Try it -
Taking the entries below from the top, restate each line exactly and end with the line containing "Toggle the T-101".

====== Data to examine

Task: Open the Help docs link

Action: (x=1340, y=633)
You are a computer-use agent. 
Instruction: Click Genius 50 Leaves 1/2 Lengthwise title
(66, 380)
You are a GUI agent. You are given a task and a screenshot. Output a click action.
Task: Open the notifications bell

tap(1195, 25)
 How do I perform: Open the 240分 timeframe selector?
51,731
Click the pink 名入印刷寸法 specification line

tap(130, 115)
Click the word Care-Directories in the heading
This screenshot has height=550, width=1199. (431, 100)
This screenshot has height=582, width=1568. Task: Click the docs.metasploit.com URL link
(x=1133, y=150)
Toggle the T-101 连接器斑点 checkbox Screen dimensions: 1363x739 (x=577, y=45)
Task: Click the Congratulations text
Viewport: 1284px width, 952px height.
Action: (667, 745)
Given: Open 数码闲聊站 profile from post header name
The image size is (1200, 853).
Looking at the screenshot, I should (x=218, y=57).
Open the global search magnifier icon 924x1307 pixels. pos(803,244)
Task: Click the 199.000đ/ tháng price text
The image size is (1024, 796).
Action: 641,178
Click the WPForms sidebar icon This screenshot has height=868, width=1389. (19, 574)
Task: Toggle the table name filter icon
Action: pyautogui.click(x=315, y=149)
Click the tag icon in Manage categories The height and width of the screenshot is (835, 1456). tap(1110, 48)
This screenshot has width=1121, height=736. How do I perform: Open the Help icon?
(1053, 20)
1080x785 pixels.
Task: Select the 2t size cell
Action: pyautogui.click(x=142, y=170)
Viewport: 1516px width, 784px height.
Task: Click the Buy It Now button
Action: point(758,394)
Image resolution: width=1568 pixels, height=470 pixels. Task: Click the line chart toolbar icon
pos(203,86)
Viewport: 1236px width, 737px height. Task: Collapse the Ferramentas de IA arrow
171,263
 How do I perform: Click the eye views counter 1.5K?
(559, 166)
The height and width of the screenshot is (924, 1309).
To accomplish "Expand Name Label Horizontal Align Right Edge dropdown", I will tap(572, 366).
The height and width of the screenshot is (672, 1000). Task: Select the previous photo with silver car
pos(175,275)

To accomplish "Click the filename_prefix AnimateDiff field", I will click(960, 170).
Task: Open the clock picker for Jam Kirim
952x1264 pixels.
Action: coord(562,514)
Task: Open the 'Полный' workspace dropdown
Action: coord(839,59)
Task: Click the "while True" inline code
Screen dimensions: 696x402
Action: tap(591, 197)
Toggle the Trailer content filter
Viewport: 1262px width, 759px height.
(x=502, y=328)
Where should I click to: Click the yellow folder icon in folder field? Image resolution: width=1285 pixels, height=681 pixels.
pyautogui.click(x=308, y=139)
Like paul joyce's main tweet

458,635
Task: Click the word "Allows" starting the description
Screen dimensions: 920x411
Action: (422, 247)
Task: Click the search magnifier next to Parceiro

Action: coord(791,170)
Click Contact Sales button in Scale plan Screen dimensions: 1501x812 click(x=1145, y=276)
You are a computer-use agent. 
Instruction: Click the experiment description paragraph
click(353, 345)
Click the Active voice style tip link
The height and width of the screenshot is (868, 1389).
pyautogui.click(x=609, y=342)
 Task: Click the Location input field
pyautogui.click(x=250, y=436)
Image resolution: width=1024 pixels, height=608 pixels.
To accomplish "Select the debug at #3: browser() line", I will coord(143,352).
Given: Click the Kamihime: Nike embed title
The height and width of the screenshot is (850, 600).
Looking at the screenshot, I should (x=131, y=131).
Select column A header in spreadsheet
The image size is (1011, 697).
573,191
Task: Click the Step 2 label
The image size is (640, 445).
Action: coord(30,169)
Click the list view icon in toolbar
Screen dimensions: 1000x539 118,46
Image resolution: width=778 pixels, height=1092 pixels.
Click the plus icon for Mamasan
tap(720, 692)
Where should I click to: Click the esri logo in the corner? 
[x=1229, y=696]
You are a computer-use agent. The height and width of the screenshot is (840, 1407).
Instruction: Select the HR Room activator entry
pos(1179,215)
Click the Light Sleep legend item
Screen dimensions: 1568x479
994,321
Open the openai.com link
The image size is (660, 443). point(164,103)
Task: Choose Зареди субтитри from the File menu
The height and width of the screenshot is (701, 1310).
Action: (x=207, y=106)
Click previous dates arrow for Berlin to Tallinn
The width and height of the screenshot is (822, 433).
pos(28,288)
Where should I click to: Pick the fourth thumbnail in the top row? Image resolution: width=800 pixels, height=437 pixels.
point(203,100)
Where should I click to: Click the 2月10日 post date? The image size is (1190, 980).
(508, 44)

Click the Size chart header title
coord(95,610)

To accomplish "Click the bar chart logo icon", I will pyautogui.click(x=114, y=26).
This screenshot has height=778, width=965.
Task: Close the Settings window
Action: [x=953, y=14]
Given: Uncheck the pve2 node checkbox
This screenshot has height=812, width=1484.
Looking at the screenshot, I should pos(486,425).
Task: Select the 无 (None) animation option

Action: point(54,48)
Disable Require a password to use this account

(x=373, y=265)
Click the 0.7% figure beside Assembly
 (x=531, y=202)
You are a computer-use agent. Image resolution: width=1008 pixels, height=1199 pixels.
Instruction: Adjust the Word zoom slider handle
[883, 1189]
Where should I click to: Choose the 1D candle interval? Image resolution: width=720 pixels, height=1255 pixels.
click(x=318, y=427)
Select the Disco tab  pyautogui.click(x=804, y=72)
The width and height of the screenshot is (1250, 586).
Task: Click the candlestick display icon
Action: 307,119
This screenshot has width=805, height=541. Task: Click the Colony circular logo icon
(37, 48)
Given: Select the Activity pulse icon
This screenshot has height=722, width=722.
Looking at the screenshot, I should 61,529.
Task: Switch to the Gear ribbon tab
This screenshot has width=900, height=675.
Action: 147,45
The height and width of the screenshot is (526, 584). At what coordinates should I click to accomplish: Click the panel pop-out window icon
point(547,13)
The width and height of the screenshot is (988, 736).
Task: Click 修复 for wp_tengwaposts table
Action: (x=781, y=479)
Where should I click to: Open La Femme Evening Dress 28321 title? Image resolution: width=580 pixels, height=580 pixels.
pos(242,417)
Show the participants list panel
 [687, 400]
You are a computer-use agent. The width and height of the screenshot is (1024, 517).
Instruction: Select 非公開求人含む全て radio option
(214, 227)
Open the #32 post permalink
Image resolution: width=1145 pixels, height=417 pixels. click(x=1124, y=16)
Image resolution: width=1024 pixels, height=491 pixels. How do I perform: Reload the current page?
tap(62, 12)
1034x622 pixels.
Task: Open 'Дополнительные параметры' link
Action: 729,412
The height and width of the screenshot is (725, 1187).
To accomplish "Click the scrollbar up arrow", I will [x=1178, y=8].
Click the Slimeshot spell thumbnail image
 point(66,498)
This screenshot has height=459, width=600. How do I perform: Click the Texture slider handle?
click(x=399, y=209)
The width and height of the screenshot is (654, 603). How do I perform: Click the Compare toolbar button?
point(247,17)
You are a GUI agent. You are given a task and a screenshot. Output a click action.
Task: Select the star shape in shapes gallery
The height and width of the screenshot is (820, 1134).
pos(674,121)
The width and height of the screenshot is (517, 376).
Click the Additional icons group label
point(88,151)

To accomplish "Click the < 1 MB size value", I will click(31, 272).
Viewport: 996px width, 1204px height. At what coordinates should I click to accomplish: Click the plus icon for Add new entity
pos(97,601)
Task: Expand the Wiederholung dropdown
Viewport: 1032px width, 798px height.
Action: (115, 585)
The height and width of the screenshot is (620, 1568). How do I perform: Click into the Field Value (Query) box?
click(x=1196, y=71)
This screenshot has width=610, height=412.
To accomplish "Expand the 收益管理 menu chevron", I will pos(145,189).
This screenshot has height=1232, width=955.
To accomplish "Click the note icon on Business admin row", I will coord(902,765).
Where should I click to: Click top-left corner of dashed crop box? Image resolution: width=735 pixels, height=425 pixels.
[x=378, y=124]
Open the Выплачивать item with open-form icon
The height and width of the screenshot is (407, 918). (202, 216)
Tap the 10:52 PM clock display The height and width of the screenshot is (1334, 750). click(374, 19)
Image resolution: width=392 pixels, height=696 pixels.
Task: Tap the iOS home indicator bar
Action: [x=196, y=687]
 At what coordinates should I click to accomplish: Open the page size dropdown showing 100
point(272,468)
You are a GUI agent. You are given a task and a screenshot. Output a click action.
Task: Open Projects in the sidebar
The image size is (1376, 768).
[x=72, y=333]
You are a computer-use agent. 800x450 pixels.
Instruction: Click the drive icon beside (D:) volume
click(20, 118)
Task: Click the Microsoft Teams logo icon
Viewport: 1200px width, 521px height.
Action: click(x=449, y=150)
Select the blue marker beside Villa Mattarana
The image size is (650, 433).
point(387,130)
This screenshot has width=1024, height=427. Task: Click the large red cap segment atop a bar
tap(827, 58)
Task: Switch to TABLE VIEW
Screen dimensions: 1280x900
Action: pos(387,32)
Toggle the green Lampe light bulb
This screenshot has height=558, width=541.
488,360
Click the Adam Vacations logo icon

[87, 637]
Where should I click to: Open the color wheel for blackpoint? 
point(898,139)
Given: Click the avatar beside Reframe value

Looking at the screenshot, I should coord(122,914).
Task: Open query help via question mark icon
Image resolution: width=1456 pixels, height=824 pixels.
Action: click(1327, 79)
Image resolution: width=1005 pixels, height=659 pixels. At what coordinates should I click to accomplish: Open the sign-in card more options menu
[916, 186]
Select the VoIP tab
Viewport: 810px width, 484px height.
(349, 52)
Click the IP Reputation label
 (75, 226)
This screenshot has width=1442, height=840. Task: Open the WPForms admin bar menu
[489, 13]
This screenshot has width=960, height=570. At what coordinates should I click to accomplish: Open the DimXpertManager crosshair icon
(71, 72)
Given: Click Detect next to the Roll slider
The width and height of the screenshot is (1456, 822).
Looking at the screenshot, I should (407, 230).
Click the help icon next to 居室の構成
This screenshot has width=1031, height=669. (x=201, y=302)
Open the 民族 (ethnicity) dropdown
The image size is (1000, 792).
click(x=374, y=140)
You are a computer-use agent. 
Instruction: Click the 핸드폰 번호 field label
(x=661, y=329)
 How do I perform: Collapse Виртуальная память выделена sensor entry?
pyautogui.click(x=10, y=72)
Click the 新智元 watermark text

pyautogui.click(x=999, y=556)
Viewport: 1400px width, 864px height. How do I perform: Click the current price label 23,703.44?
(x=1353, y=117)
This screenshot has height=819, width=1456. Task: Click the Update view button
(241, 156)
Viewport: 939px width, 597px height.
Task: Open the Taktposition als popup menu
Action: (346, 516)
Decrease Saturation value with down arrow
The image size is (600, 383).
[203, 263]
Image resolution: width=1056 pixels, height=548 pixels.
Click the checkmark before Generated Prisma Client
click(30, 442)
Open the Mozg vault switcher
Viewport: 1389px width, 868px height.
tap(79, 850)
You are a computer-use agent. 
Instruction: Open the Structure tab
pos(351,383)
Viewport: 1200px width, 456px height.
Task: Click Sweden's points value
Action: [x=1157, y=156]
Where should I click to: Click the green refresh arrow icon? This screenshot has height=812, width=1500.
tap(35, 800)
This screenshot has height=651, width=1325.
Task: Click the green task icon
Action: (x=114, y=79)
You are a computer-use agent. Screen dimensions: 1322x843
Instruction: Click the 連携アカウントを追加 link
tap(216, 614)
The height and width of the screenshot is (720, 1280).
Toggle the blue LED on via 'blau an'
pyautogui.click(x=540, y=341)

============

Answer space -
Task: Open the Help docs link

Action: (x=1340, y=633)
You are a computer-use agent. 
Instruction: Click Genius 50 Leaves 1/2 Lengthwise title
(66, 380)
You are a GUI agent. You are given a task and a screenshot. Output a click action.
Task: Open the notifications bell

tap(1195, 25)
 How do I perform: Open the 240分 timeframe selector?
51,731
Click the pink 名入印刷寸法 specification line

tap(130, 115)
Click the word Care-Directories in the heading
This screenshot has height=550, width=1199. (431, 100)
This screenshot has height=582, width=1568. Task: Click the docs.metasploit.com URL link
(x=1133, y=150)
Toggle the T-101 连接器斑点 checkbox Screen dimensions: 1363x739 (x=577, y=45)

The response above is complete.